The various seminars, if you can sit through the ubiquitous marketing spiel, were informative with some inspiring case studies. So what did I learn and takeaway from this year's event?

There was a general sense and buzz around the show that agriculture and land management is on the cusp of a shift in attitude towards investing in low-carbon technology and emerging carbon credit or biodiversity markets.

No doubt driven by the change in subsidy systems and volatile input prices putting pressure on land income.

The scale of the emissions "problem" was constantly illustrated. One stat that stuck out was the global warming potential of the wheat-to-bread supply chain, where the farming share of the emissions was a notable 57%.

But according to Defra's 2021 Farm Practices Survey, only 58% of farmers are currently taking action to reduce greenhouse emissions from their farms.

When it came to reducing emissions, an arable farmer from Hampshire showed what's possible by changing the approach to land management. The farmer had moved to regenerative farming principles several years ago. He switched to minimum/no-tillage, changed the rotation and varieties used, and planted nearly 400 trees within the cropping fields. Over a period of 20 years, fertiliser usage has been reduced by 18% and diesel by 40%.

Amongst other measures, the combined result is a farm that offsets over 400 t CO2 equivalents more than it produces.

For those land managers looking to be paid for reducing their carbon emissions, one of the talks outlined the income opportunities. The independently certified carbon credits for woodland and peatland are established and running. It was said that these schemes could generate annually £100 to £150 per hectare under the woodland code and £50 to £250 per hectare for the peatland equivalent.

A soil carbon code for carbon sequestered in the ground is still very much in its infancy. Delegates were told that there is very little evidence of what that demand was and relatively little activity at present.
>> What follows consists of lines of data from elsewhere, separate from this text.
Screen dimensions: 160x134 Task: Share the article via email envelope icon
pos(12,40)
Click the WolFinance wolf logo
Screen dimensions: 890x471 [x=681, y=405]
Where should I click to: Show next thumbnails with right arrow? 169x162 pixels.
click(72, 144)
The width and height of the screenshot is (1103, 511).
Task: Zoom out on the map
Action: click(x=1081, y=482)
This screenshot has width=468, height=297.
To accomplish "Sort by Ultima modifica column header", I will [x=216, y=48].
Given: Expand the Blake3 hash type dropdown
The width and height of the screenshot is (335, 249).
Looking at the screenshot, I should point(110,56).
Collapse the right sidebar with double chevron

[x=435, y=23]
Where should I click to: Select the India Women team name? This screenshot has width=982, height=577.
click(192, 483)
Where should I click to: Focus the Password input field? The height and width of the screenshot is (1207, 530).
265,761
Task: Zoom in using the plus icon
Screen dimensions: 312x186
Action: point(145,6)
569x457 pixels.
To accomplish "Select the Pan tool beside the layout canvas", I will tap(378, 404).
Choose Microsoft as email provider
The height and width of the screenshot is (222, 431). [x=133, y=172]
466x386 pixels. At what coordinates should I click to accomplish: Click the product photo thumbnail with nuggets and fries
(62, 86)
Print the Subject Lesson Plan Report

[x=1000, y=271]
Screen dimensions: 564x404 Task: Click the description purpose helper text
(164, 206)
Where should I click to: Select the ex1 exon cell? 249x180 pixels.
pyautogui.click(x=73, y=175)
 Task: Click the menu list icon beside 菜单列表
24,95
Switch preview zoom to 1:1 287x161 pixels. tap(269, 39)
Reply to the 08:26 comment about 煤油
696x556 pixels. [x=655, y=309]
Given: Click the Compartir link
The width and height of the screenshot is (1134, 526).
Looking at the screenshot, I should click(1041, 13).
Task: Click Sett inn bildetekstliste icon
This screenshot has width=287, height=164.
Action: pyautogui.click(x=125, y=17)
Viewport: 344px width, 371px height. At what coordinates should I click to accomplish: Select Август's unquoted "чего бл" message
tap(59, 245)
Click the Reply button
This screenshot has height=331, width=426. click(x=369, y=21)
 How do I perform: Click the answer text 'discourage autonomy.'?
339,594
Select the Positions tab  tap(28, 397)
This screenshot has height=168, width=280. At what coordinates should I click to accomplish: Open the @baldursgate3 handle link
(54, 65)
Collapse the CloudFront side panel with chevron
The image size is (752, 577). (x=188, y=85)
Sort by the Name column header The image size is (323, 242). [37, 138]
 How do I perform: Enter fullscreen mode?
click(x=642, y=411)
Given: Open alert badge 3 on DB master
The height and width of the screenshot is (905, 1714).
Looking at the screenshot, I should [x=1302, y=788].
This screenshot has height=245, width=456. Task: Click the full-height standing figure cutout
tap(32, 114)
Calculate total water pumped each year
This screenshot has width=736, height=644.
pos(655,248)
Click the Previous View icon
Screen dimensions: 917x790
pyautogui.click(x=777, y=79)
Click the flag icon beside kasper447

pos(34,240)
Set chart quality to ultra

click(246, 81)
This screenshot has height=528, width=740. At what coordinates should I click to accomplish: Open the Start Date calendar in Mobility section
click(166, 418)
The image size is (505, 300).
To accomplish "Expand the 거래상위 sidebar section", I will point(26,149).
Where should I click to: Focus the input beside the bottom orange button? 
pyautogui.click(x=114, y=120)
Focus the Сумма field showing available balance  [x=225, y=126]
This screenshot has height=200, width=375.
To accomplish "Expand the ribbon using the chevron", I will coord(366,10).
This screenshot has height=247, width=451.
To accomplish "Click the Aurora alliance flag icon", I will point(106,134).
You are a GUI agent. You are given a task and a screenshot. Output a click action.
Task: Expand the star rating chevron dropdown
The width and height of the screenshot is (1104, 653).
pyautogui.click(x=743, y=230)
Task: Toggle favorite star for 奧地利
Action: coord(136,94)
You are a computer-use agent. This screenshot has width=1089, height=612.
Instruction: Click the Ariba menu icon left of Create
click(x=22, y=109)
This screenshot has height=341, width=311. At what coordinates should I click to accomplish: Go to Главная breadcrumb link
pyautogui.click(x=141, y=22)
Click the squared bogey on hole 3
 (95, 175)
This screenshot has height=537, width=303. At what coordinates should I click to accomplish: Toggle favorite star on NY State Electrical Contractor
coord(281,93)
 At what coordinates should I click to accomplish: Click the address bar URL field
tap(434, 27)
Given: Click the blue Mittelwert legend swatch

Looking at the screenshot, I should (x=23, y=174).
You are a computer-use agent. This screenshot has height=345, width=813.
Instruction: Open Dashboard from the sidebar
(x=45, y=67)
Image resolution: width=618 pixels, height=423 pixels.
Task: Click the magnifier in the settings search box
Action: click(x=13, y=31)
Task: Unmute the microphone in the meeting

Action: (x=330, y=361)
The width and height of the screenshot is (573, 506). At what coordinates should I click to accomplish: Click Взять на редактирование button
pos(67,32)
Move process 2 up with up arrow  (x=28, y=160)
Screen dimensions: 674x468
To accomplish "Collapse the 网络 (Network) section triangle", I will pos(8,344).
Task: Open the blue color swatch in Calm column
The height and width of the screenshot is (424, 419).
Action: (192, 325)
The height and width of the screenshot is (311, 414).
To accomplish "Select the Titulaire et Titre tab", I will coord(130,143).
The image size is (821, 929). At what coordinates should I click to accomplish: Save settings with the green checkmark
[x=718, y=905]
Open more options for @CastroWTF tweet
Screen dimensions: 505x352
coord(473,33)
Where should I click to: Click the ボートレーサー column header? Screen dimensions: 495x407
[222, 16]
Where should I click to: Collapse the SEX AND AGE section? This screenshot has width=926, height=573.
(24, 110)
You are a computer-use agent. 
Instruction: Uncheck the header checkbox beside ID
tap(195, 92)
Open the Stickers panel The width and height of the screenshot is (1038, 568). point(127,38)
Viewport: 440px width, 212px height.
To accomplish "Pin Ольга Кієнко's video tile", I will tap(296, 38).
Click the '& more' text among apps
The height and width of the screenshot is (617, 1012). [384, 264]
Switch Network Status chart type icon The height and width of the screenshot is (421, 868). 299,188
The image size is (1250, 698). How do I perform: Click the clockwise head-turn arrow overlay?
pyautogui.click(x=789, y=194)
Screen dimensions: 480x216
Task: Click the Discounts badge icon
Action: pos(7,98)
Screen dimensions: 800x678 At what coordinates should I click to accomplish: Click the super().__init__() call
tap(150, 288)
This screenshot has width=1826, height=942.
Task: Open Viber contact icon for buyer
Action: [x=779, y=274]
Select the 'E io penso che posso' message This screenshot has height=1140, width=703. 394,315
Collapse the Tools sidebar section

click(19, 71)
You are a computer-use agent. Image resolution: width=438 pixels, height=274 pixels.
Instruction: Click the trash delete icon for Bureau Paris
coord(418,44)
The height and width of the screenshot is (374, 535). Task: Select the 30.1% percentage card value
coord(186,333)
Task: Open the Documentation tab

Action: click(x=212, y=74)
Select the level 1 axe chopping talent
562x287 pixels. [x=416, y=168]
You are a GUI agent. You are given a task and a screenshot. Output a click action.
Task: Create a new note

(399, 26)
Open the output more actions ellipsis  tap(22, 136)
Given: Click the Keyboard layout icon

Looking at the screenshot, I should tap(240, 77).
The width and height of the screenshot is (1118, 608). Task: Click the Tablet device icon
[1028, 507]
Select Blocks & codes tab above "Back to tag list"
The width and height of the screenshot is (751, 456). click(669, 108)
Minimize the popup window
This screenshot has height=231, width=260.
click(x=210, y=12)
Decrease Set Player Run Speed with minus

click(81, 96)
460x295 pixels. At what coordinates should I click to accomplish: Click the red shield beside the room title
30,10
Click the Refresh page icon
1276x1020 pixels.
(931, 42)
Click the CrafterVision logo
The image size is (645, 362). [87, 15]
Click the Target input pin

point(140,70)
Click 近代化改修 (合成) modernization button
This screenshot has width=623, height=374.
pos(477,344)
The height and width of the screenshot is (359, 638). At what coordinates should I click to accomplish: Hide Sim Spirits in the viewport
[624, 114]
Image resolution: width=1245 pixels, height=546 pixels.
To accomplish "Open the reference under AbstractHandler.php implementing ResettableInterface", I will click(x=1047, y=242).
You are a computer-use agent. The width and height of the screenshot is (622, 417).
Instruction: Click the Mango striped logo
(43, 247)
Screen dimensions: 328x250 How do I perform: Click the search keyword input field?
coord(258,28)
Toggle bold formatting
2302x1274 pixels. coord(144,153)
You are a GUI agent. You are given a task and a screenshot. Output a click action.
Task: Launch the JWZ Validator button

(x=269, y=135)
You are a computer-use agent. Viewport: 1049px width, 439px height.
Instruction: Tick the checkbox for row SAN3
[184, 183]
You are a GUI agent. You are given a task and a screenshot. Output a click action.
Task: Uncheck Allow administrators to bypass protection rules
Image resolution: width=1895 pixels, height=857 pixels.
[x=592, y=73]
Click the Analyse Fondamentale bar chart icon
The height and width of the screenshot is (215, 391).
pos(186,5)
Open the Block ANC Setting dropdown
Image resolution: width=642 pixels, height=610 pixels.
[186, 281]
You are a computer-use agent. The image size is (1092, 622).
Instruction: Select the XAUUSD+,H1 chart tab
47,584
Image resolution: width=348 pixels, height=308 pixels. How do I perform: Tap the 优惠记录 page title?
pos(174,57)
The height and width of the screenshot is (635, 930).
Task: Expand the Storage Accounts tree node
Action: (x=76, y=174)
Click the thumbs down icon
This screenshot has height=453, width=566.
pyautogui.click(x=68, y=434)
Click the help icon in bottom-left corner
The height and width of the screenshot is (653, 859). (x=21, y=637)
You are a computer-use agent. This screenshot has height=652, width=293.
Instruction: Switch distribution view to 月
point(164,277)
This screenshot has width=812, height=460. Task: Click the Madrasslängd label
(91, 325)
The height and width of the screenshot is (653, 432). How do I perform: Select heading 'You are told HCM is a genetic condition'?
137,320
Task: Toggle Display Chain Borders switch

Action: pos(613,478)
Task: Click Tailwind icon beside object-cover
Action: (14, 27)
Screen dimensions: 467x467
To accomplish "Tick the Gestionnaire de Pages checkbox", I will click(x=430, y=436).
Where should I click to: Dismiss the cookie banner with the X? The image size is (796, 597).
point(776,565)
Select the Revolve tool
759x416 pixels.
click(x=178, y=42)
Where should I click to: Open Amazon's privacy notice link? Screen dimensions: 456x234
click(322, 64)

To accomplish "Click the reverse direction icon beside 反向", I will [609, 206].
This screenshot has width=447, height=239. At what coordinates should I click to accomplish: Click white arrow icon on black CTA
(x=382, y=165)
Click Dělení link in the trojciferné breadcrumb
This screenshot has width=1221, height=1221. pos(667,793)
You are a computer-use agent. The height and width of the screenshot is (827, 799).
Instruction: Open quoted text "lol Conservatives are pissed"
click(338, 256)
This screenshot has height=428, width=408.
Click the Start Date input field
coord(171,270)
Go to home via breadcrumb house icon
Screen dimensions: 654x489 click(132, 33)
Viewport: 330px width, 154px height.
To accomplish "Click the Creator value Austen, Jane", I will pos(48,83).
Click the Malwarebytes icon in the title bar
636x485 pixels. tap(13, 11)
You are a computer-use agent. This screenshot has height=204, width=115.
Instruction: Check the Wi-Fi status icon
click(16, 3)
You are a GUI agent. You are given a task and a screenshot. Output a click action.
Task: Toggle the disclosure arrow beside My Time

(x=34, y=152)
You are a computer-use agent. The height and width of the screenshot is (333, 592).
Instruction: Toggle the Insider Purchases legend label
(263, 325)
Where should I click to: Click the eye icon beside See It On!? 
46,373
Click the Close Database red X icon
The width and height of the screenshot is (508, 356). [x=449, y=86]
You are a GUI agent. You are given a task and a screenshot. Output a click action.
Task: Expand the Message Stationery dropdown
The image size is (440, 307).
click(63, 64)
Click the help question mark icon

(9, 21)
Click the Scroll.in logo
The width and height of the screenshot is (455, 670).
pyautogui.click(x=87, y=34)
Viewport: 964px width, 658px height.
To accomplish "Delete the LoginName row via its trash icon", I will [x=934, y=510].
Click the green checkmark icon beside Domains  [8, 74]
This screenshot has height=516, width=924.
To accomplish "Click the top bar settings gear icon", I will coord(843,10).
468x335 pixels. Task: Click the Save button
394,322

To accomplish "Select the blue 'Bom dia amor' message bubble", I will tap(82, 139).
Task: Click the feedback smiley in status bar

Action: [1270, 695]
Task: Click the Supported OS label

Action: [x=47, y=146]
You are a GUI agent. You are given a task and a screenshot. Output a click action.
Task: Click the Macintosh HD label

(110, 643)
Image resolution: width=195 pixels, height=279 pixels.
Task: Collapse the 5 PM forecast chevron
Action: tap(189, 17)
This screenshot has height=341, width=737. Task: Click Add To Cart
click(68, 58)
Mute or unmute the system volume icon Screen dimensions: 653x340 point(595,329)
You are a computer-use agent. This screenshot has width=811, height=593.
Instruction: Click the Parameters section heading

But prices were fetching between £20 to £50 per tonne of carbon sequestered. Apparently, a third of farmers in a recent survey said they would like to get into this market.

But a hedgerow carbon code might be the scheme that will appeal to a more significant number of landowners and managers. In England alone, hedges already store nine million tonnes of carbon. This could be easily boosted by letting the hedges grow bigger and filling in gaps. And considering that hedgerows sequester carbon at twice the rate of woodland because of their three-dimensional linear structure – this scheme will be an attractive income proposition when launched.

It's all well and good taking action to reduce or sequester carbon or boost biodiversity, but all farms and estates involved will need to have some way to map and monitor their natural capital.

Bringing space down to earth was the theme of a presenter from the European Space Agency (ESA). They believe satellite technology will become an important and widespread way to keep track of the natural capital biomass and value generated on farms and estates. And they are putting their money where their mouth is.

The ESA offers funding, up to 200,000 euros per feasibility study, for companies to develop new, space-based services. The space agency has already been involved in projects that can measure agroecosystems.

Satellite technology will become more accurate in measuring carbon sequestration and less reliant on validation through ground-based assessments. In time, it will be as simple as looking at the latest satellite imagery of your land on your mobile, pinpointing individual hedgerows or trees and immediately producing a report on the change in the natural capital value or amount of carbon sequestered.

The event showed that after decades of taking the high road leading to more and more inputs and energy usage, the low road to reduced carbon emissions in agriculture is starting to gather pace.